Cuesta creer que esta sea la sociedad del conocimiento, acaso tan diferente de las de épocas anteriores. No solo es una cuestión de valores, sino de miedos. No solo es que se valore más el dinero fácil o el acceso a una vida supuestamente más fácil, sino que muchas veces las personas tienden a evitar las incertidumbres que les depara el futuro porque le tienen miedo. Otras veces, no; simplemente, es por obtener un estatus, una etiqueta social que da el poder económico.

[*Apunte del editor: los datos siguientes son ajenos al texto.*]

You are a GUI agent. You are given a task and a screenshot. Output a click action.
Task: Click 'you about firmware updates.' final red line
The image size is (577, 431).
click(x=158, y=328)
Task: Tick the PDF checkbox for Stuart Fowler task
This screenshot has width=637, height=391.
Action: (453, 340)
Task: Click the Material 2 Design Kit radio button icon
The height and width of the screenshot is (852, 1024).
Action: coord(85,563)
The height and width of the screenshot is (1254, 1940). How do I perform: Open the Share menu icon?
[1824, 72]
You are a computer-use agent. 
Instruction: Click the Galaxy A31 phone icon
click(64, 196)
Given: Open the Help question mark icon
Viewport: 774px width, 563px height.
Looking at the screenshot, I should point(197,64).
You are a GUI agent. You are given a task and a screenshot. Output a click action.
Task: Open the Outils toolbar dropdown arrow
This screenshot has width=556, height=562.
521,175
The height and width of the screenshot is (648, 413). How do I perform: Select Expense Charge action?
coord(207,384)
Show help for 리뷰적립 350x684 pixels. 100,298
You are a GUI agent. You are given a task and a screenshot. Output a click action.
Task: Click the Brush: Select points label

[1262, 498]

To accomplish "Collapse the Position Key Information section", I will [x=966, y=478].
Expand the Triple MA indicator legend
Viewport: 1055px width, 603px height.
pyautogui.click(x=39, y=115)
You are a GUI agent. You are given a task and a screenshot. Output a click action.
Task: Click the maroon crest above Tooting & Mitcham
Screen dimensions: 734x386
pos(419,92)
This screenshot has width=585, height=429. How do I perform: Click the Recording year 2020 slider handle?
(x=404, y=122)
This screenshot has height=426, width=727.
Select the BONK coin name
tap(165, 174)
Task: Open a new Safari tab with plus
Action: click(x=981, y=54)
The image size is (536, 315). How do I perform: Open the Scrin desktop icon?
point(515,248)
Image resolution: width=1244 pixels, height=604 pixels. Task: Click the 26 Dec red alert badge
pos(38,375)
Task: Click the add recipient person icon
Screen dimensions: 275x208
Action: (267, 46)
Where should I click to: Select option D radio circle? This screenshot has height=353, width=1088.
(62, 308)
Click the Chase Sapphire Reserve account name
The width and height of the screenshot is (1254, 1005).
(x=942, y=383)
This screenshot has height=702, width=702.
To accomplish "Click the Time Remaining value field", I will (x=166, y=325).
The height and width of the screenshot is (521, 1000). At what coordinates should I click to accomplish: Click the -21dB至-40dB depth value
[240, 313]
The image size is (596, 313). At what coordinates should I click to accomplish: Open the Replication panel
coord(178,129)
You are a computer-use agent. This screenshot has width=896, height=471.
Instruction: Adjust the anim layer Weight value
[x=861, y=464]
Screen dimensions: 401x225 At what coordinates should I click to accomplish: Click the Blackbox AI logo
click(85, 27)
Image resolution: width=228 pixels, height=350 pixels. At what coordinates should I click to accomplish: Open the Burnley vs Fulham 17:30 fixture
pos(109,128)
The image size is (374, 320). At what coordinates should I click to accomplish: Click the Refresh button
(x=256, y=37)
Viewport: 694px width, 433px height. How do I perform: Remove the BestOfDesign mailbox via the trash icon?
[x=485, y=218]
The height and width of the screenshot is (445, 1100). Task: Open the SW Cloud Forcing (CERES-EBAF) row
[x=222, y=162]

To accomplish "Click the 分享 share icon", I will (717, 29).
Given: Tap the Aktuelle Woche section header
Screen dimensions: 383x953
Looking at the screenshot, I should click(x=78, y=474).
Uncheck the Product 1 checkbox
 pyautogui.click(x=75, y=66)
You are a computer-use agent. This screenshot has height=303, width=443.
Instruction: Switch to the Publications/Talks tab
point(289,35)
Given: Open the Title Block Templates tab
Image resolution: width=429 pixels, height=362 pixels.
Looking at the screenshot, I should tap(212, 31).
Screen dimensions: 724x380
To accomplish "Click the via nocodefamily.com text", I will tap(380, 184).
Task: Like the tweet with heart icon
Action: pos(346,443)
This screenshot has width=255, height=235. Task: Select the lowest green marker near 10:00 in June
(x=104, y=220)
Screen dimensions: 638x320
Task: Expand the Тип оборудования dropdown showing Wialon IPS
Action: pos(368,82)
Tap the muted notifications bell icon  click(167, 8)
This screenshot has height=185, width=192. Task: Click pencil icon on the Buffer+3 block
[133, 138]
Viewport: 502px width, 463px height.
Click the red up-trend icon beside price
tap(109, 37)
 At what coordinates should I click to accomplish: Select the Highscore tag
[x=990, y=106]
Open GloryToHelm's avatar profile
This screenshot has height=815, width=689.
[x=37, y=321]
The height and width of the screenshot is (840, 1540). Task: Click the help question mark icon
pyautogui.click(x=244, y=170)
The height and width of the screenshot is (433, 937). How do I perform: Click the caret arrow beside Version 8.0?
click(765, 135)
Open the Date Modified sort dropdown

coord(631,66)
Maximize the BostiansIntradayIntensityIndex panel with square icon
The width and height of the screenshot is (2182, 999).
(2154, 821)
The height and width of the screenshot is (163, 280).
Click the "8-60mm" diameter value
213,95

Cuentan que estaba plácidamente tumbado en la laderilla de una cuneta un hombre con boina calada en la frente. Repentinamente, la estela de un imponente descapotable, como de un manotazo, le desnudó la cabeza. El paisano, mientras recogía la boina, vio cómo el cochazo se detenía a doscientos metros con un sonoro frenazo y comenzaba a dar marcha atrás. Cuando llegó a la altura del hombre, frenó y desapareció el ruido del motor, una puerta se abrió y del coche salió un hombre impecablemente vestido. El hombre emboinado apenas lo miró de reojo y permaneció tumbado con una pajita en la boca. El del cochazo se presentó:

– Buenas tardes, señor.
– Buenas tardes –respondió el de la boina–.
– He pasado por aquí y me ha maravillado lo bien adiestrado que tiene usted a su perro. ¡Qué bien cuida sus ovejas! ¡Qué maravilla de rebaño!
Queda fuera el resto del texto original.